In patients with moderate renal impairment (CrC1 of 20 to 39 mL/min or 0.33 to 0.65 mL/sec), topotecan plasma clearance was reduced to 34% of the value in control patients. Volume of distribution also decreased by about 25%, which resulted in an increase in mean half-life from 1.9 hours to 4.9 hours. Total topotecan clearance also decreased by 57% in patients with moderate renal impairment and by 17% in patients with mild renal impairment. Based on clinical data and on total topotecan pharmacokinetics, no dosage adjustment is required for patients with mild renal impairment (CrC1 40 to 60 mL/min or 0.67 to 1 mL/sec) . Dosage adjustment to 0.75 mg/m2/day is recommended for patients with moderate renal impairment. Topotecan for Injection is not recommended for patients with a creatinine clearance of < 20 mL/min (0.33 mL/sec).
Storage and Stability
Unopened vials of Topotecan for Injection (topotecan hydrochloride) are stable until the date indicated on the package, when stored between 15 ºC and 30 ºC and protected from light in the original package.
Since the vials contain no preservative, it is recommended that the product be used immediately after reconstitution.

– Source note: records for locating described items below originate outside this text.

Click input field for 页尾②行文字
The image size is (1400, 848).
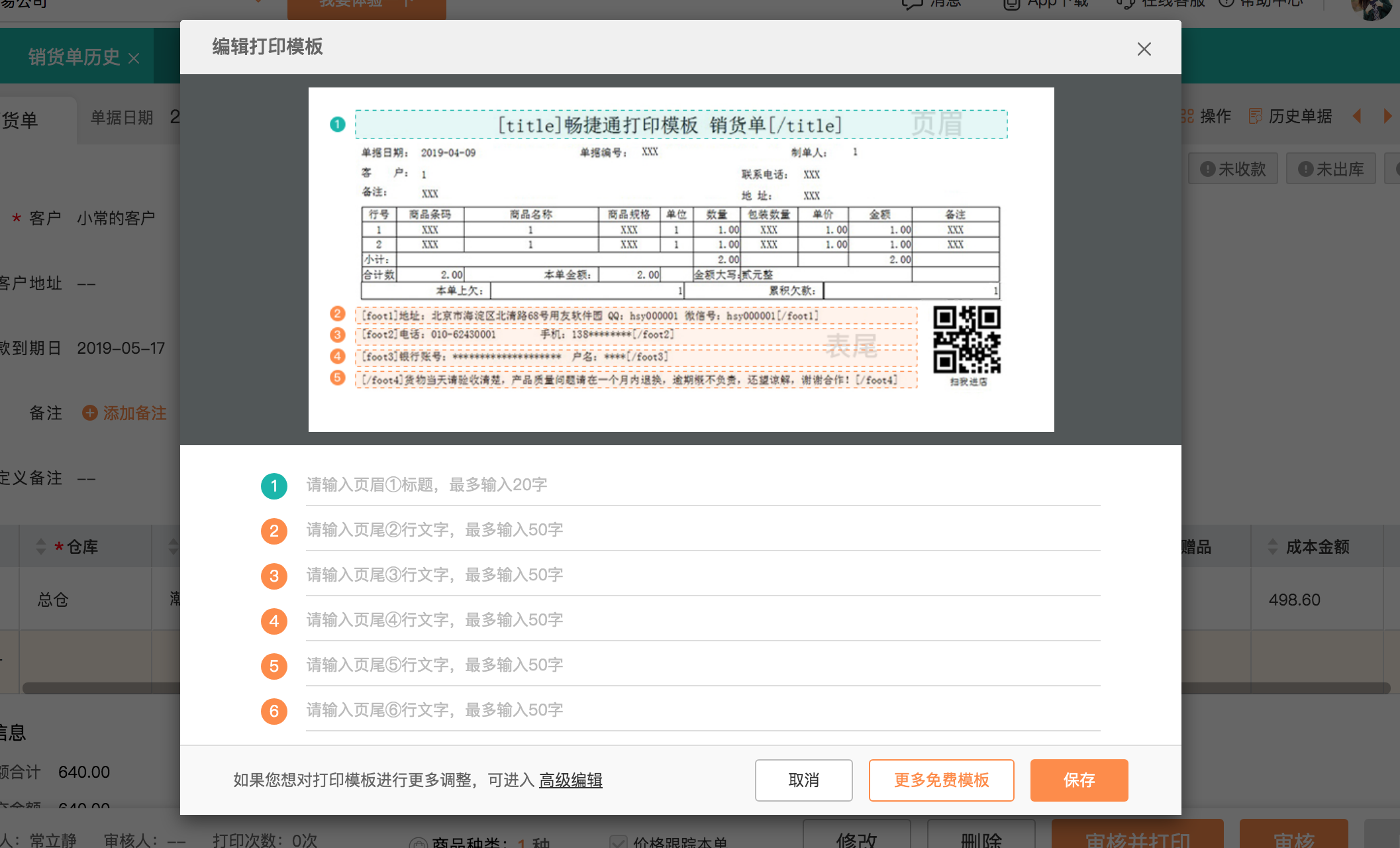pos(700,530)
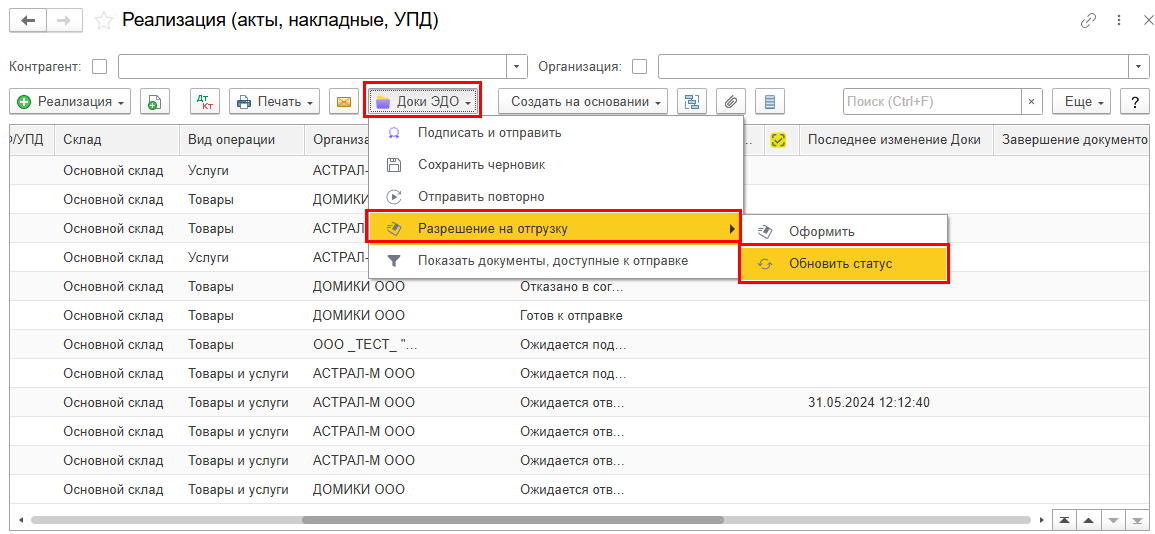Select Обновить статус in the submenu

coord(840,264)
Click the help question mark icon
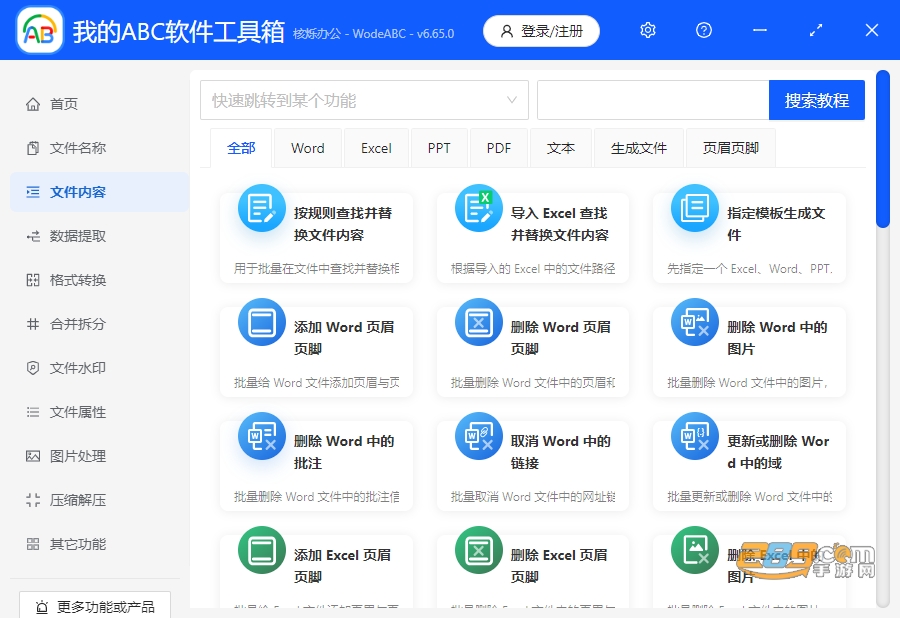Image resolution: width=900 pixels, height=618 pixels. [x=704, y=30]
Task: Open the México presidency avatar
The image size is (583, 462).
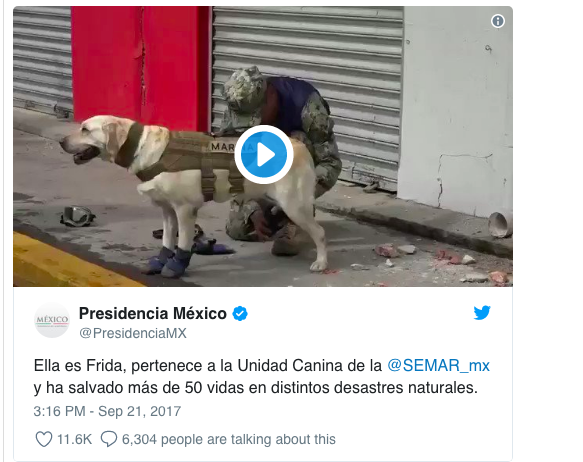Action: (52, 321)
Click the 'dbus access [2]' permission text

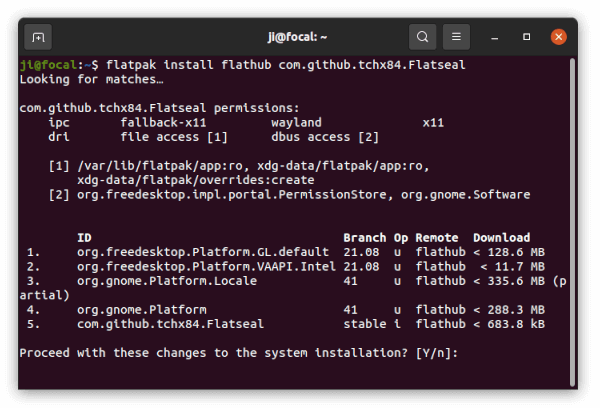coord(325,137)
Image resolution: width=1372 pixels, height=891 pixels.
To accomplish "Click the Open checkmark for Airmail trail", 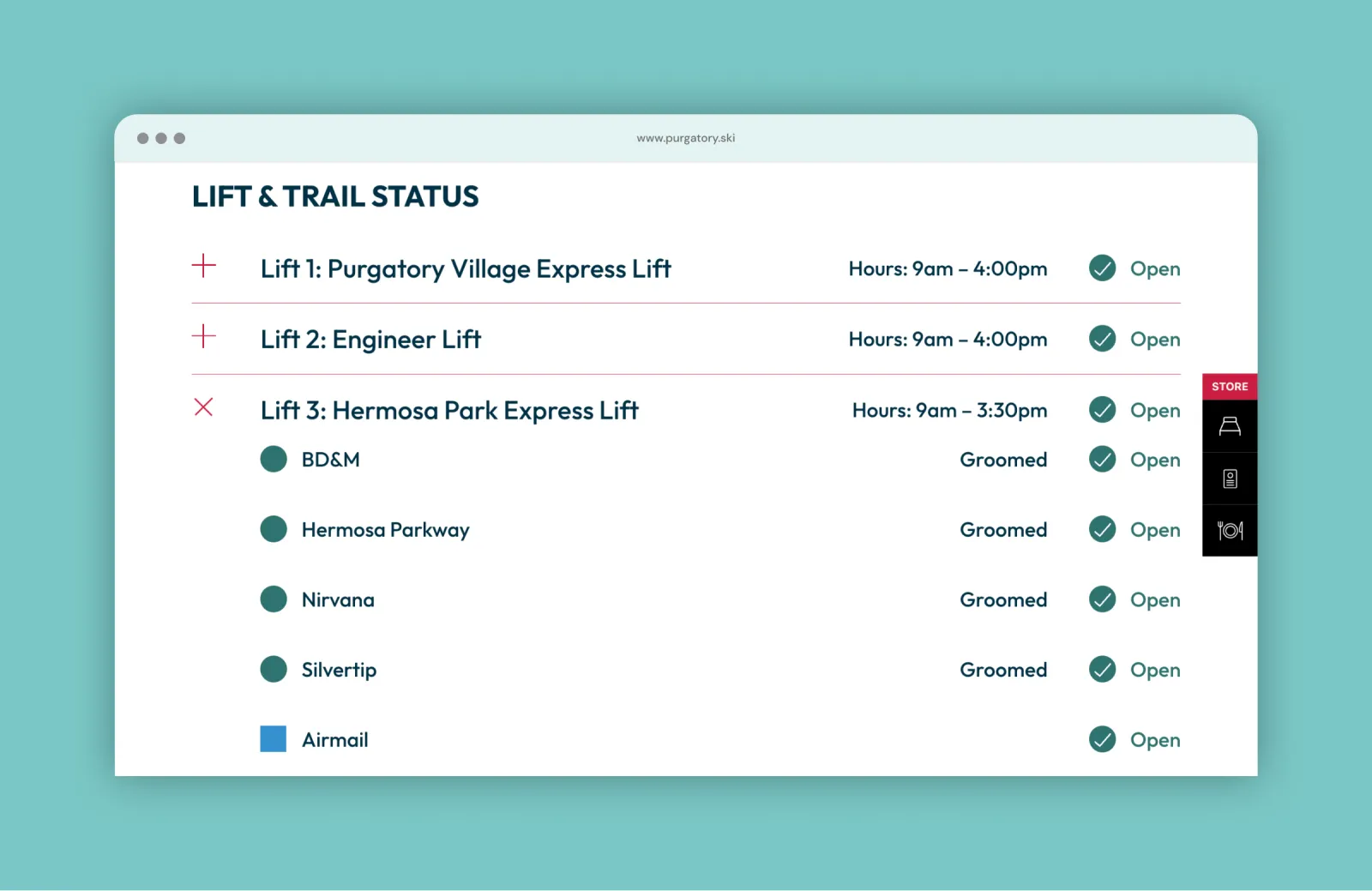I will click(1102, 739).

If not used immediately, the reconstituted solution should be stored in a refrigerator between 2 ºC and 8 ºC or stored at room temperature between 15 ºC and 30 ºC and discarded after 24 hours.
Reconstituted vials of Topotecan for Injection diluted for infusion are stable for up to 24 hours at room temperature between 15ºC and 30ºC with ambient lighting conditions. If not used immediately, the diluted solution should be stored in a refrigerator between 2ºC and 8ºC, up to 24 hours, and in line with good pharmaceutical practice.
Special Handling Instructions
Handling and Disposal
Procedures for proper handling and disposal of anticancer drugs should be used. Several guidelines on this subject have been published.
Dosage Forms, Composition and Packaging
Topotecan for Injection is supplied as a sterile lyophilized, buffered, light yellow to greenish powder available in single-dose vials. Each vial contains topotecan hydrochloride equivalent to 4 mg of topotecan as free base. The reconstituted solution ranges in colour from yellow to yellow-green and is intended for administration by intravenous infusion.
Inactive ingredients consist of mannitol and tartaric acid. Hydrochloric acid and sodium hydroxide may be used to adjust to a pH of 3. The solution pH ranges from 2.5 to 3.5.
Topotecan for Injection is supplied in a 4 mg (free base) single-dose vial, in a package of 5 vials.